Entries taken from a collection:
|---|
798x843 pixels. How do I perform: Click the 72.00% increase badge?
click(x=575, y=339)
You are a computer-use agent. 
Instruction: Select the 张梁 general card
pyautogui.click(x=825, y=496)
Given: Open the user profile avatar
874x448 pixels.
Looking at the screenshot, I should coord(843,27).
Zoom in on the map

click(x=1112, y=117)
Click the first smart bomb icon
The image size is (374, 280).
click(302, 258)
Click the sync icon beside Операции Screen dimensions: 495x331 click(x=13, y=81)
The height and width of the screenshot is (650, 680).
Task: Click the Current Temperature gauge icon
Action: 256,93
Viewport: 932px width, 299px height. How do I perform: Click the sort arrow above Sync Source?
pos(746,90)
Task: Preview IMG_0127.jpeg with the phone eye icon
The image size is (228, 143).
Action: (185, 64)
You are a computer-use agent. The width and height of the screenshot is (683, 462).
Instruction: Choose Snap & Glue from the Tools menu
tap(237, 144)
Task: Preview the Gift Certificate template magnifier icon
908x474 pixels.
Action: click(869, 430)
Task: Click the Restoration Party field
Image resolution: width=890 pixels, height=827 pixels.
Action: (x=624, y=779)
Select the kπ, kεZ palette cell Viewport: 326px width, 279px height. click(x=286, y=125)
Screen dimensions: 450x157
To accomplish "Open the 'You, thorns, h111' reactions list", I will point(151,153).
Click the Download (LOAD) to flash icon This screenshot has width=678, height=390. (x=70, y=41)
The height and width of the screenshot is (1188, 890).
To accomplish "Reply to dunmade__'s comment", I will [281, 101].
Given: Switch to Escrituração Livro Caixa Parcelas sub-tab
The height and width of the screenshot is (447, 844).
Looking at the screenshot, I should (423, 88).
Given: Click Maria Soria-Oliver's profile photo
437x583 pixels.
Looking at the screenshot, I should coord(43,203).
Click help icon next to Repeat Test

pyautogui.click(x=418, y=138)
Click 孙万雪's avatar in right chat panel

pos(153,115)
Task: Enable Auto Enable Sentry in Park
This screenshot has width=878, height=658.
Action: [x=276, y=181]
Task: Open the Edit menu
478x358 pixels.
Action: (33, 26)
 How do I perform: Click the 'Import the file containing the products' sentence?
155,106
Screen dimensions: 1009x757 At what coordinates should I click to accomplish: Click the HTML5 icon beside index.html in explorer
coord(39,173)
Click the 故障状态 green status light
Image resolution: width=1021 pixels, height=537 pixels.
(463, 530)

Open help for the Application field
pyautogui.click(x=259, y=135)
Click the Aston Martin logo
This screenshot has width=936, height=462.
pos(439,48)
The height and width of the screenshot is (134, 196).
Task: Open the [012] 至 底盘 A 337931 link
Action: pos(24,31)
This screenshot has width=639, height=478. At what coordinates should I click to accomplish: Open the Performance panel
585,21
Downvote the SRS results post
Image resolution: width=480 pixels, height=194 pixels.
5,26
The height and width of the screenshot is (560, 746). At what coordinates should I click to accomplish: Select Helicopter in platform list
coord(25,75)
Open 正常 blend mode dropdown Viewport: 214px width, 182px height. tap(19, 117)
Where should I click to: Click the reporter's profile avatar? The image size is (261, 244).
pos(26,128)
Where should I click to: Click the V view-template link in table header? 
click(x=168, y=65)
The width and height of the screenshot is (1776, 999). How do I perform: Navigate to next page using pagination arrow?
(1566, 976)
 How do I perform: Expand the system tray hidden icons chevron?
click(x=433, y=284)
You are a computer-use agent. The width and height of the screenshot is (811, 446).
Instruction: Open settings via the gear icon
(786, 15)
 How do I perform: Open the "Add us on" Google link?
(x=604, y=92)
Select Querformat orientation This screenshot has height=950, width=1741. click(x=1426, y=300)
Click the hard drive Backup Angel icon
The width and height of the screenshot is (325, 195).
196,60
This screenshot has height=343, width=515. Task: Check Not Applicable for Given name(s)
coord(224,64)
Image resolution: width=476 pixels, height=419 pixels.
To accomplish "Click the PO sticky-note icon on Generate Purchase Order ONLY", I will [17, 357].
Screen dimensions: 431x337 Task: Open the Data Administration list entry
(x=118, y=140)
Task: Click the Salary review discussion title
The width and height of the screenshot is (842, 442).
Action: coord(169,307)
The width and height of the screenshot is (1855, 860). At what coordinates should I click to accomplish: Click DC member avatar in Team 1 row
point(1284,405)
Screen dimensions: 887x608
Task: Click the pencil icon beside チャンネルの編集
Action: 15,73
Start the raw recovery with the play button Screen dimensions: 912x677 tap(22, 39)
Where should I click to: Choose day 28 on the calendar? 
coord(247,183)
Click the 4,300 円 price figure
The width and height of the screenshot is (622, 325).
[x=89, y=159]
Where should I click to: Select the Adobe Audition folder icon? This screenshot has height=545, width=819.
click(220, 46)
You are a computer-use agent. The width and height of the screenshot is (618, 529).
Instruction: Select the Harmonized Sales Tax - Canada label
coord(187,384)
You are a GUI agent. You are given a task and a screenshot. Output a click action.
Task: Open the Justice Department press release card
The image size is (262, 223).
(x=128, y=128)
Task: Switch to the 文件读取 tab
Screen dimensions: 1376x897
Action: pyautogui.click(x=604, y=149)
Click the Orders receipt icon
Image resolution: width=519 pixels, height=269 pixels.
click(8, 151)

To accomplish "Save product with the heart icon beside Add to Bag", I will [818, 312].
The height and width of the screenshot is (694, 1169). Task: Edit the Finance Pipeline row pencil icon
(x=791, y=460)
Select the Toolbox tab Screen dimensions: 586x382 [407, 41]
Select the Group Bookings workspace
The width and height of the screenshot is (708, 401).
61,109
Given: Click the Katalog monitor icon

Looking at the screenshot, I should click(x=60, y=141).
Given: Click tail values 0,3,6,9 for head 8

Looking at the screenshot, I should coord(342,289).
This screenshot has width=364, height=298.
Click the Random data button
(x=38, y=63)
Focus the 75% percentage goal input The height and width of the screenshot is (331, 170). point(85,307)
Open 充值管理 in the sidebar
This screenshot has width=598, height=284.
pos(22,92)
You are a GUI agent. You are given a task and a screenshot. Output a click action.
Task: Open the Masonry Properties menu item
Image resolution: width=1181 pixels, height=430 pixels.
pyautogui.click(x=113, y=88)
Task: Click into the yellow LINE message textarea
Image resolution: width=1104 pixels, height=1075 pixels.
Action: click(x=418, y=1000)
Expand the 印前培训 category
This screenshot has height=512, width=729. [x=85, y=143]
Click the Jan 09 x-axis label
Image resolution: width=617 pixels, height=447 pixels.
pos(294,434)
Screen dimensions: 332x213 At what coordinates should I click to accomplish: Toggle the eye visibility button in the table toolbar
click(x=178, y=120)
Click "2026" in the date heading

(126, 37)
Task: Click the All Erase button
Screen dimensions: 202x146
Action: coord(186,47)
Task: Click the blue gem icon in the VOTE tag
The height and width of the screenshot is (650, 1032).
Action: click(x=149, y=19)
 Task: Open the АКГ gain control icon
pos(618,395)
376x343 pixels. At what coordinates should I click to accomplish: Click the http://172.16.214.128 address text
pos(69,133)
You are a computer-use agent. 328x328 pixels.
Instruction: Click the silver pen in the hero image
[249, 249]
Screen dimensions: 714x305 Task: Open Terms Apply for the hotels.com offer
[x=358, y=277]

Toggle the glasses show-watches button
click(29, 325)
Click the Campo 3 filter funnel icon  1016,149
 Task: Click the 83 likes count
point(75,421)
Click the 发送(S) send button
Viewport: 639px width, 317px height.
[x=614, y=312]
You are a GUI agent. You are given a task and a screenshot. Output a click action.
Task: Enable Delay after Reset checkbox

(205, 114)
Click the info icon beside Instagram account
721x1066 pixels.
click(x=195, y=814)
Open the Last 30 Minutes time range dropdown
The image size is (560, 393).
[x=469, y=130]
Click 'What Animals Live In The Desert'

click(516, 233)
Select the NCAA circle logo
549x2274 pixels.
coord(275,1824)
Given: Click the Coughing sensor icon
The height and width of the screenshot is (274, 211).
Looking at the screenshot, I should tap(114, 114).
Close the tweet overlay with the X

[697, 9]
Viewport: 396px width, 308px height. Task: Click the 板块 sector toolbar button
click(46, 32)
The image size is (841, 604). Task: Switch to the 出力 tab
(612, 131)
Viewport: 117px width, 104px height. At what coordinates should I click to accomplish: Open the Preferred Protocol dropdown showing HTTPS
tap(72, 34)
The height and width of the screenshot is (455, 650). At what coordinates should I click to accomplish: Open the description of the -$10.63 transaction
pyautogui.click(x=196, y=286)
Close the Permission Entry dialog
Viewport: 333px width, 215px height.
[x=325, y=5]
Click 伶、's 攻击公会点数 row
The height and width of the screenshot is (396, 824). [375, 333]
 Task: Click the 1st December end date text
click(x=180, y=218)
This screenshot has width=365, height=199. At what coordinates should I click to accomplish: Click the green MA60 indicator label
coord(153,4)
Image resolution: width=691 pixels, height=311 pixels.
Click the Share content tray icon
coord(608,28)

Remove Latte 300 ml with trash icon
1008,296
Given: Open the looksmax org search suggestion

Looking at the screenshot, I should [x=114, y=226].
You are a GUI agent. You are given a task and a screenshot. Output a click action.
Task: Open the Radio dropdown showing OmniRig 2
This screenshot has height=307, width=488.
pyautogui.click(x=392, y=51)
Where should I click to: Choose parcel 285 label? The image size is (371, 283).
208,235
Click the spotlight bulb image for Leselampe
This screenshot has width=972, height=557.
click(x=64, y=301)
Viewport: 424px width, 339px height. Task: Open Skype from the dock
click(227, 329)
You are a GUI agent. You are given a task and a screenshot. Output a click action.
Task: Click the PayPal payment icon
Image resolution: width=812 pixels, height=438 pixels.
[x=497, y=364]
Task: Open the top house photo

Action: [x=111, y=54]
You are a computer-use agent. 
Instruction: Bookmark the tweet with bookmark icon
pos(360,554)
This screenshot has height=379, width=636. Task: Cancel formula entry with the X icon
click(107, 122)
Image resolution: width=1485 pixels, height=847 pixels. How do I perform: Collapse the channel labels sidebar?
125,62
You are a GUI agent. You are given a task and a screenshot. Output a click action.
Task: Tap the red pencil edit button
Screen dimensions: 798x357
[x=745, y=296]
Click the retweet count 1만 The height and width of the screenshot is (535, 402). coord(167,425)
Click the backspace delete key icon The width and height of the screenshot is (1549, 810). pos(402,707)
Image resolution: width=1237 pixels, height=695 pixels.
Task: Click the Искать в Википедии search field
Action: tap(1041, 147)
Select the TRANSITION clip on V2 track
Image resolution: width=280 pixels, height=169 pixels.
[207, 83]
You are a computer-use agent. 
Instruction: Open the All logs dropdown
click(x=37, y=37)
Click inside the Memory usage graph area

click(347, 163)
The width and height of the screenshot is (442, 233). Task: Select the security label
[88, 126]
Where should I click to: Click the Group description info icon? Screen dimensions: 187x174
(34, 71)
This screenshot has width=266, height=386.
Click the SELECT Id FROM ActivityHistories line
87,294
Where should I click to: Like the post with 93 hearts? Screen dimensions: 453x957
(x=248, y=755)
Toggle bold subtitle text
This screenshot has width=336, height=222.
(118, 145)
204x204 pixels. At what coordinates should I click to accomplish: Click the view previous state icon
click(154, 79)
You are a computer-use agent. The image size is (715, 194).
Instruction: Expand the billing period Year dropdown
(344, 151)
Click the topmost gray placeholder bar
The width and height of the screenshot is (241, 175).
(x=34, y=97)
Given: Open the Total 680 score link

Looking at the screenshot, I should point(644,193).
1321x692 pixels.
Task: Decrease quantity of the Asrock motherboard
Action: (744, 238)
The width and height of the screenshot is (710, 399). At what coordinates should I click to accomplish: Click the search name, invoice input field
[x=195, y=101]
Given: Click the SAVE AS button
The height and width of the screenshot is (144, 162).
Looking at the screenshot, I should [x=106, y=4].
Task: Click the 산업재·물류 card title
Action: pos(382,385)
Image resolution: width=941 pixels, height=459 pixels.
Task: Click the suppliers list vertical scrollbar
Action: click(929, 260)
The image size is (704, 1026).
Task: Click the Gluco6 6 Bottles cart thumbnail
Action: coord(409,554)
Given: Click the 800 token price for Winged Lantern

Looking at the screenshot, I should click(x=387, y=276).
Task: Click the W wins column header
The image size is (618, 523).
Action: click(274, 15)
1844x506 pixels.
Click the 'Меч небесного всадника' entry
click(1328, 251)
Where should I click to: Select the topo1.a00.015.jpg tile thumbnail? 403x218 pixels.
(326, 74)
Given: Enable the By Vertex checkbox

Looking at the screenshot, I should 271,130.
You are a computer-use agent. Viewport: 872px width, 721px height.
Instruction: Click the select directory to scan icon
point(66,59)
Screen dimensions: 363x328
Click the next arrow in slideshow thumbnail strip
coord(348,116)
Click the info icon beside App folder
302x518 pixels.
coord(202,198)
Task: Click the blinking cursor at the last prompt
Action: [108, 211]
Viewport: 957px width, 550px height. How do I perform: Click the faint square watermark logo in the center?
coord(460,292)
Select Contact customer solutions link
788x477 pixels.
|---|
» What you have to do
Make a list of all lines in the data that contain "will".

» Reply
To accomplish "Open the 'You, thorns, h111' reactions list", I will point(151,153).
To accomplish "Reply to dunmade__'s comment", I will [281, 101].
To accomplish "Click the PO sticky-note icon on Generate Purchase Order ONLY", I will [17, 357].
To accomplish "Save product with the heart icon beside Add to Bag", I will [818, 312].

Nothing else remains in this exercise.